Interesting solution, maybe using an undefined algorithm in dispatcher functions helps, since it will use the first entry, and if failover is turned on, the next addresses will be loaded in AVP list -- no need for choosing the round robin. Adding a new id for an algorithm of selecting the destinations in the order they are in the list sounds like a good idea.
On the other hand, the plan is to have th DNS failover available in the next major release, 1.2.0.
Cheers, Daniel
On 01/12/07 18:46, T.R. Missner wrote:
We are currently working on bit of a hackish way to honor SRV records. Please poke holes as appropriate.

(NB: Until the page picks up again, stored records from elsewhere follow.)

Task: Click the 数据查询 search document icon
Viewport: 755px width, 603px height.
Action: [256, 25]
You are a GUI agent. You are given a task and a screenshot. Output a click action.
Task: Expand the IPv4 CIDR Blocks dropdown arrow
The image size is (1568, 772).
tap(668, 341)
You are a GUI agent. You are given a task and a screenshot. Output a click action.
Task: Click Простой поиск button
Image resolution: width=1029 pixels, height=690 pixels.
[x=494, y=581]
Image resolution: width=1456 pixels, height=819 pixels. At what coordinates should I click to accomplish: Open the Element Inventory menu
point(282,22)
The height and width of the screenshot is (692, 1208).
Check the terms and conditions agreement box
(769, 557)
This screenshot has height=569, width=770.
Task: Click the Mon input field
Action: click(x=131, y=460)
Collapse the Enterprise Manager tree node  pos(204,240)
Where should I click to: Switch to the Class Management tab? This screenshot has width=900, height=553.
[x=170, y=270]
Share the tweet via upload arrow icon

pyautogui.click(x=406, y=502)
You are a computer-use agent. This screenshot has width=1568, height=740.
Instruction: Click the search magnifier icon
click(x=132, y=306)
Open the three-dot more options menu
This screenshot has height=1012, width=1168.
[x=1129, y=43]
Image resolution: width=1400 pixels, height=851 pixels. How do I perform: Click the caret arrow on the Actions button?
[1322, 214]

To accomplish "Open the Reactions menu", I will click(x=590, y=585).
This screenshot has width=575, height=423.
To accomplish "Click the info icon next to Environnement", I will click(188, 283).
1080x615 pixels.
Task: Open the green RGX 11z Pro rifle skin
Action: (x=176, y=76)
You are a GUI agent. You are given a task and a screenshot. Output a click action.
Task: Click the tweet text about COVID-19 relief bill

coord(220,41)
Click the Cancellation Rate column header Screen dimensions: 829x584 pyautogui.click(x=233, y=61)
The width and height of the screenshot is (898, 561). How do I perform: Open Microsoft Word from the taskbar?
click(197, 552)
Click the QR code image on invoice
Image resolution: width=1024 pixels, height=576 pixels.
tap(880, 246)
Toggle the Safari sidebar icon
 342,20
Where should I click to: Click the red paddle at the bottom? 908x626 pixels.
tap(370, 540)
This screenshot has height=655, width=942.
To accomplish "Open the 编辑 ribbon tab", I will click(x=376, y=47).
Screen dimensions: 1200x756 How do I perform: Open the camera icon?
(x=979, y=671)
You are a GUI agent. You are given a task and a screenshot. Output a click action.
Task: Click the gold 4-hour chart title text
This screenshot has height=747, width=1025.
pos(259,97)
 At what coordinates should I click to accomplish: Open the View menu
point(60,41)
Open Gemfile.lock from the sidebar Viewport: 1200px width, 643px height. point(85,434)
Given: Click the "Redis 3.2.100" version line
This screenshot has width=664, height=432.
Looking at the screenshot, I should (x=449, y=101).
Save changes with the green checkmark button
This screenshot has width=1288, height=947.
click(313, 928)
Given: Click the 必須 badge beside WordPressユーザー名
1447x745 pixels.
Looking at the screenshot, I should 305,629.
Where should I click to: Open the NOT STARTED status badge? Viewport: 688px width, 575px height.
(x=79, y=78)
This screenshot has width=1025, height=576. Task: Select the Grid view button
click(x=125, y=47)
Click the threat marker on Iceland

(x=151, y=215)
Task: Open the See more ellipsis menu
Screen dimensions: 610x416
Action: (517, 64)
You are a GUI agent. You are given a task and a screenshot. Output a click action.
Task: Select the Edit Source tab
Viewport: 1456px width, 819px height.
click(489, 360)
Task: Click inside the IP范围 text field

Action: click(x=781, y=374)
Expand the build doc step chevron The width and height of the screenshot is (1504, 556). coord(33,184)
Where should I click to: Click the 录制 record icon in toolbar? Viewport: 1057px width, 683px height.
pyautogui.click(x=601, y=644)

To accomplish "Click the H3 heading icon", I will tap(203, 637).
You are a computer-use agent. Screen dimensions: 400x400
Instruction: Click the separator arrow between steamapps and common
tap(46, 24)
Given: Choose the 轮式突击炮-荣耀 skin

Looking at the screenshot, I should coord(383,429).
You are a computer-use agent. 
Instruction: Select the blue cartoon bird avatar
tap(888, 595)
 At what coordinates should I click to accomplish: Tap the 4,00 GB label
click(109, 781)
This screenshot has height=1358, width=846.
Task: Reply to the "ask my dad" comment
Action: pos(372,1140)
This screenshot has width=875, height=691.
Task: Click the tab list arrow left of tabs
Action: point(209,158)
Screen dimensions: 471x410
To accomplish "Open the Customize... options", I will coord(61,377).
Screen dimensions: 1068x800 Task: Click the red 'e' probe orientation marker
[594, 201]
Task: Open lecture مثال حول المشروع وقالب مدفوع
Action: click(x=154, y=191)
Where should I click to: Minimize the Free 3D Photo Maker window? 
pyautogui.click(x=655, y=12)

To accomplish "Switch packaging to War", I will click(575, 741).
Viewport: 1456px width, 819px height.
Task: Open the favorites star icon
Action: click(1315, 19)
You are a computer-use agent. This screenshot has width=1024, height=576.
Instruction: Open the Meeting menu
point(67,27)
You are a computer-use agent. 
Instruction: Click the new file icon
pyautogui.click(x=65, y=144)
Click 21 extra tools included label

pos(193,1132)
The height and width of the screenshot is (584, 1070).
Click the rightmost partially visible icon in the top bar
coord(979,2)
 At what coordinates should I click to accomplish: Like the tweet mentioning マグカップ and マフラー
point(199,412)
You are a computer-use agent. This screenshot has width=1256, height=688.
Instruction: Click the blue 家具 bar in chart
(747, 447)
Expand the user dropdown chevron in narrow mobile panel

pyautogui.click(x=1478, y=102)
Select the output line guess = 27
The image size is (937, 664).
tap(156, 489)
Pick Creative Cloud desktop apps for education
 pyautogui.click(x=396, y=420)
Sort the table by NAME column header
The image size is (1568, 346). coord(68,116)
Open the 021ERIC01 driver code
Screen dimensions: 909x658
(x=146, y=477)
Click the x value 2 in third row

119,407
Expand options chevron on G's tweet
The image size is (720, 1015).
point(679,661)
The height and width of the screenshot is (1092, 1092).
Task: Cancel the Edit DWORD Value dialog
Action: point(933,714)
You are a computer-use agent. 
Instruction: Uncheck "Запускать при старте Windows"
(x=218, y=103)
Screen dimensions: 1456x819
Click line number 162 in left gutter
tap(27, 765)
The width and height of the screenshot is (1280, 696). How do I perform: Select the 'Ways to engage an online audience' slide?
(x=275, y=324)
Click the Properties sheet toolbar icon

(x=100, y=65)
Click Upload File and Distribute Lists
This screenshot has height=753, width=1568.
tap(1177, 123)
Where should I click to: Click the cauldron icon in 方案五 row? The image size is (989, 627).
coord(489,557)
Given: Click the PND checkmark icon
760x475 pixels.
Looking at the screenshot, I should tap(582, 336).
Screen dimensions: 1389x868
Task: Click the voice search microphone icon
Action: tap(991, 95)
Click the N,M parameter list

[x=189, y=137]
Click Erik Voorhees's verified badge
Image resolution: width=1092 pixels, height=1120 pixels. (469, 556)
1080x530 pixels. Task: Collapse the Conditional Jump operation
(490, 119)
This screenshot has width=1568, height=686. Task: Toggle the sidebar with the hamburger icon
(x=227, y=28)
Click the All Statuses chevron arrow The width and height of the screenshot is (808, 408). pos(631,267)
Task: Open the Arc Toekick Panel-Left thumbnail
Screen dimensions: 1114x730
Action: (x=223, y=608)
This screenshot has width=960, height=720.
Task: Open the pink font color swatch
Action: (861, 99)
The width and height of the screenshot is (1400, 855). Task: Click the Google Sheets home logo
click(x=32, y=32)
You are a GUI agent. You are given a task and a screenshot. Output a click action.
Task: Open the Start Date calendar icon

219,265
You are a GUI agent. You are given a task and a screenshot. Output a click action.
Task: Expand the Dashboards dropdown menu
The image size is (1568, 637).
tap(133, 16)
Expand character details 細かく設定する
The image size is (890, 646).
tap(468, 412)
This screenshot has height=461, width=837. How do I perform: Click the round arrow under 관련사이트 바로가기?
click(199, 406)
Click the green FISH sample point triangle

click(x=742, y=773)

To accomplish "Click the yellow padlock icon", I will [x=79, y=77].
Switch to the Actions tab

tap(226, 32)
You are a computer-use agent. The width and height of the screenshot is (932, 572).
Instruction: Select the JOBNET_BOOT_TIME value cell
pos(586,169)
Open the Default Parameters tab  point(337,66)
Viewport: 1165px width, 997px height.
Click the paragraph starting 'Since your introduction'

We will run a separate process that looks up a SRV record and then generates local A records based on the results. Using the dispatcher module in a similar fashion to what Christian describes below we then dispatch to the pre agreed upon domain, resolved locally. When the SRV results change we resolve the pre agreed domain to reflect the change.
Example:
SRV returns 2 A records
server1.carrier.com priority 1 resolves to 4.5.6.7 server2.carrier.com priority 2 resolves to 5.6.7.8
We then build a fake local domain to match server1.carrier.fake 4.5.6.7 server2.carrier.fake 5.6.7.8
The dispatcher list looks like this:
1 server1.carrier.fake 1 server2.carrier.fake
Now openser will always pick the first server and fail to the second server using the mechanism Christian describes.
At some predefined interval our external process will check the SRV record of the carrier. Let's say it has now changed where server1 is priority 2 and server2 is priority 1 ( reversed from before). The external process updates our local DNS to resolve server1.carrier.fake to 5.6.7.8 and server2.carrier.com to 4.5.6.7
In this manner using an external process and local DNS ( in our case we use DJBs tinydns ) we are honoring dynamic priority changing in SRV records with openser.
This is still a work in progress. Will update once we have it up and running.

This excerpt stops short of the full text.